**Task material**
_ _ _ _ _
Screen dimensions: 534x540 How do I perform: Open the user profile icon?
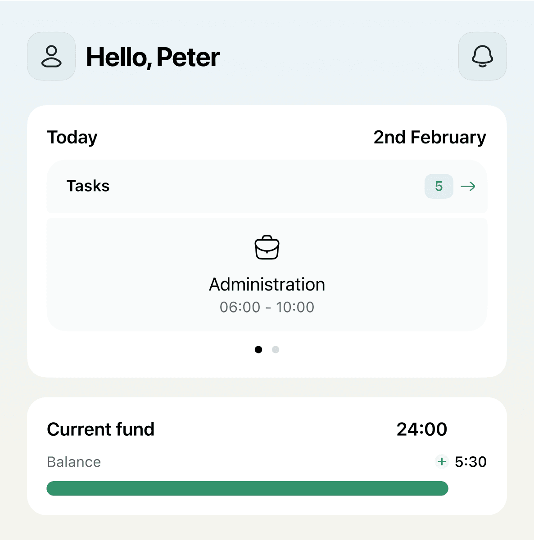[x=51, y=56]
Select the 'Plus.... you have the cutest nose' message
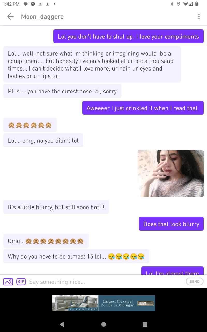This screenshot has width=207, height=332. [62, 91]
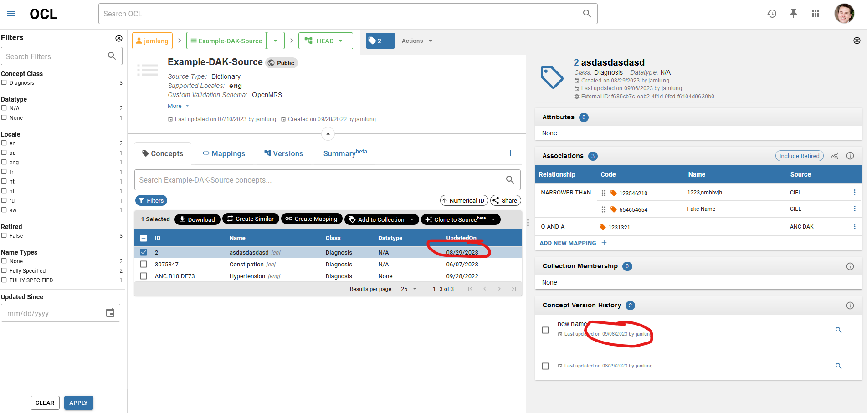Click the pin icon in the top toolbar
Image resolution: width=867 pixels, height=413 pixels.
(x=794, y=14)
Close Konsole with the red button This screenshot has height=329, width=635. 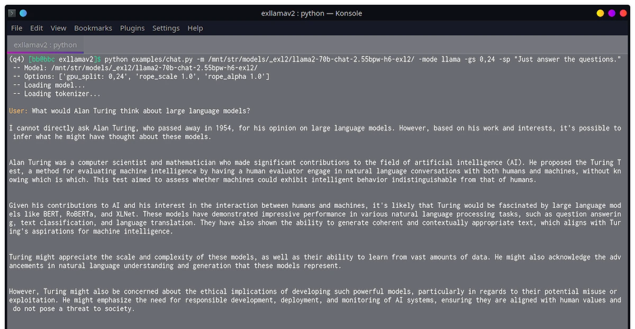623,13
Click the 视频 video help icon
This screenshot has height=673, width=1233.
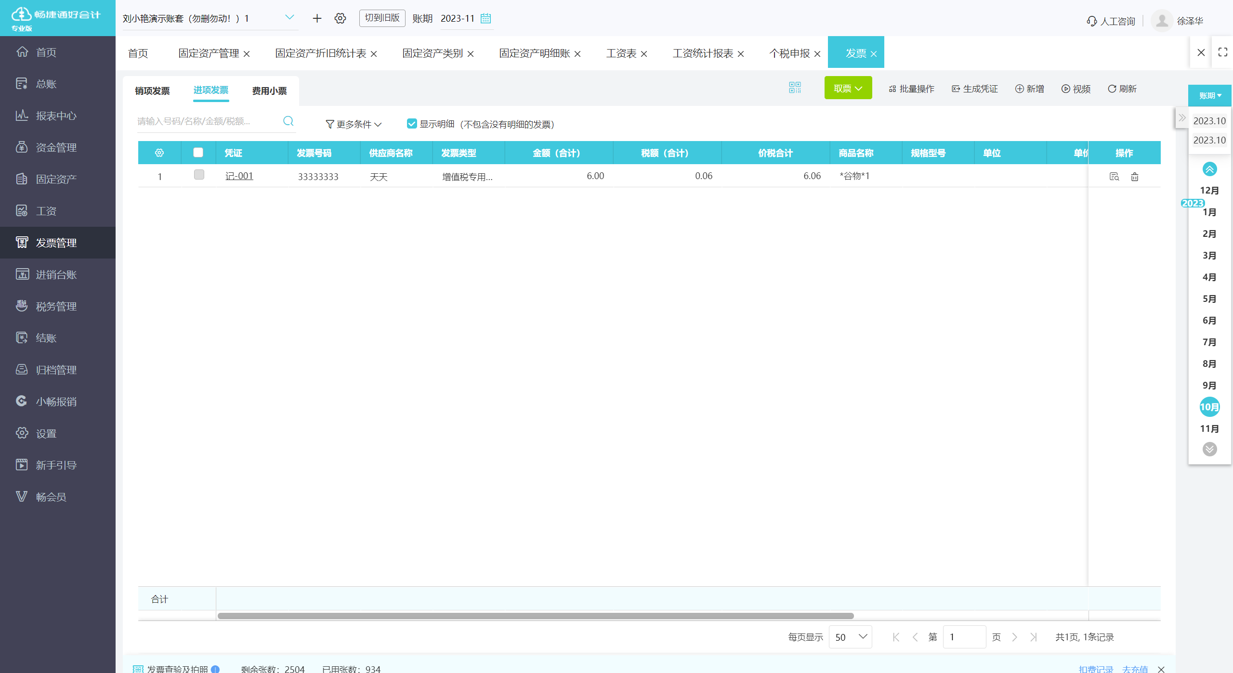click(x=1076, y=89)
_ _ _ _ _
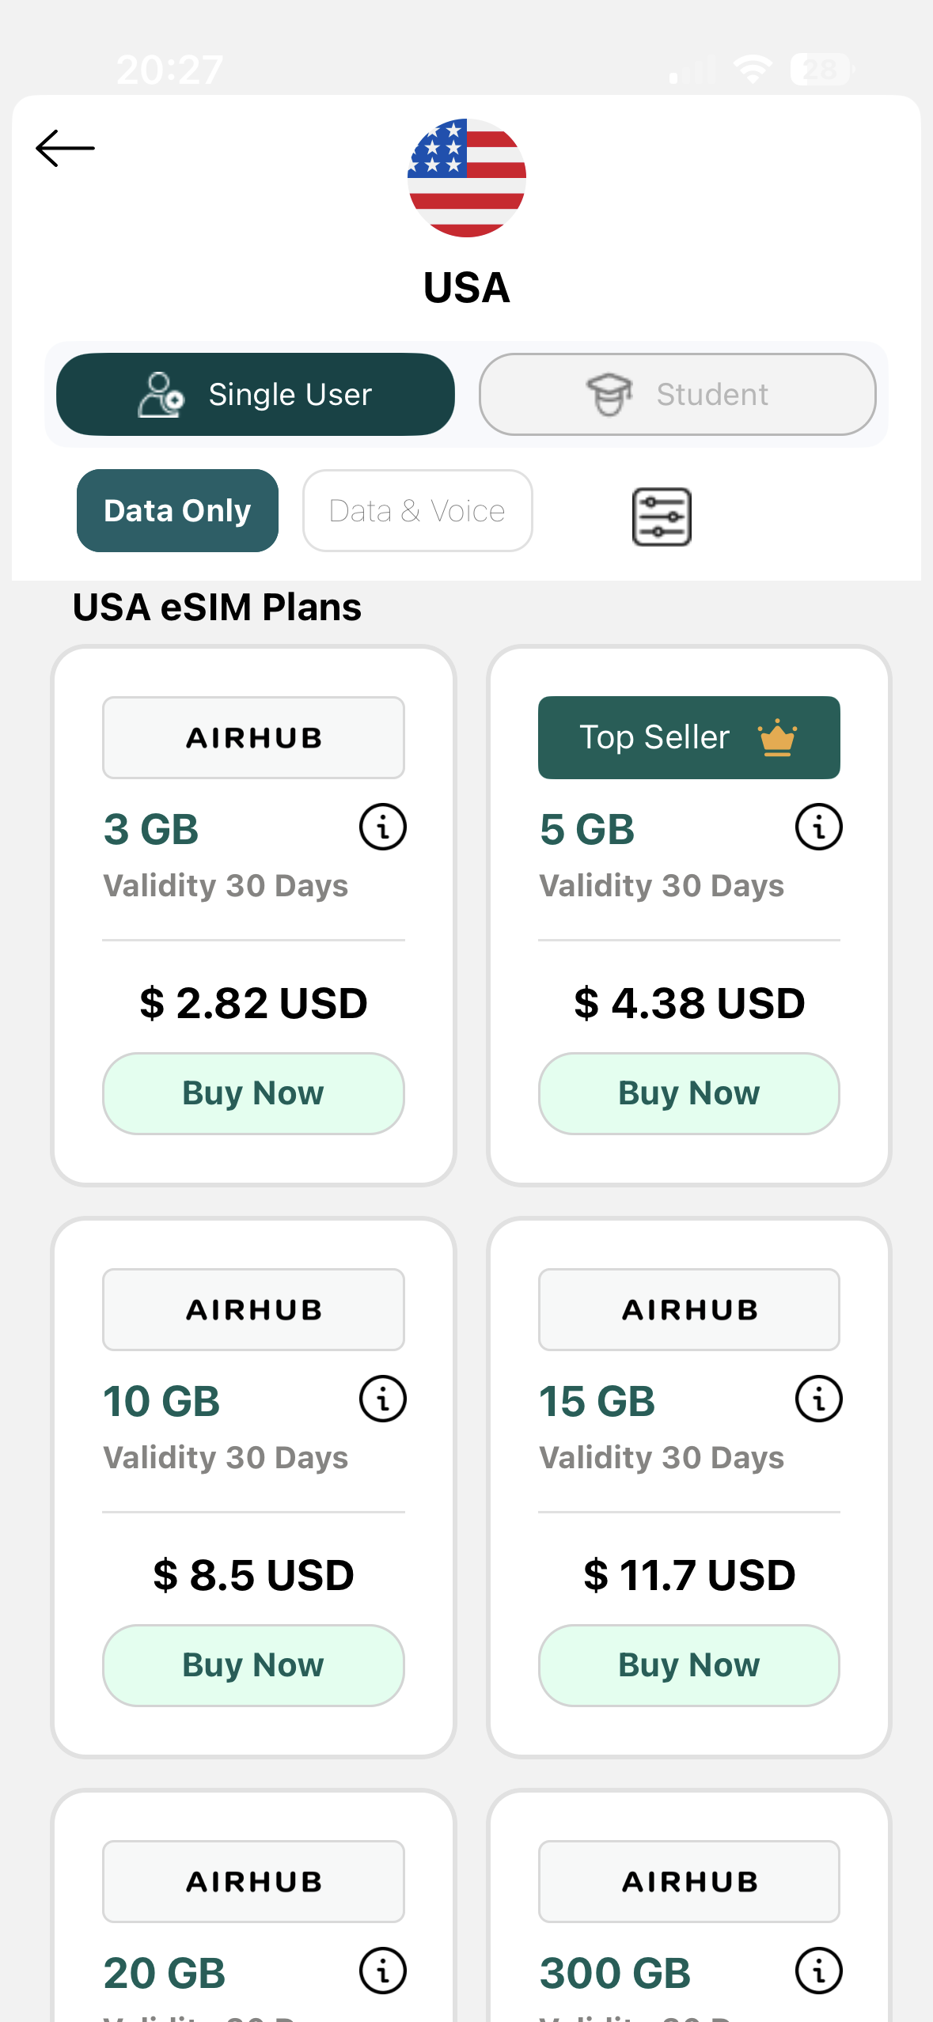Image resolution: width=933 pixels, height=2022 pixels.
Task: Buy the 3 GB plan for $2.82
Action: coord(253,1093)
_ _ _ _ _
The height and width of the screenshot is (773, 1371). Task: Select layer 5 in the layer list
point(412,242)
_ _ _ _ _
**Exercise**
Rewrite everything in the entries, from the line containing "Click the 视频 video help icon" down to the line containing "click(x=1076, y=89)" (both included), as a JSON list of strings with one string per line and no blank lines. Leave the pictures out.

**Task solution**
[
  "Click the 视频 video help icon",
  "This screenshot has height=673, width=1233.",
  "click(x=1076, y=89)"
]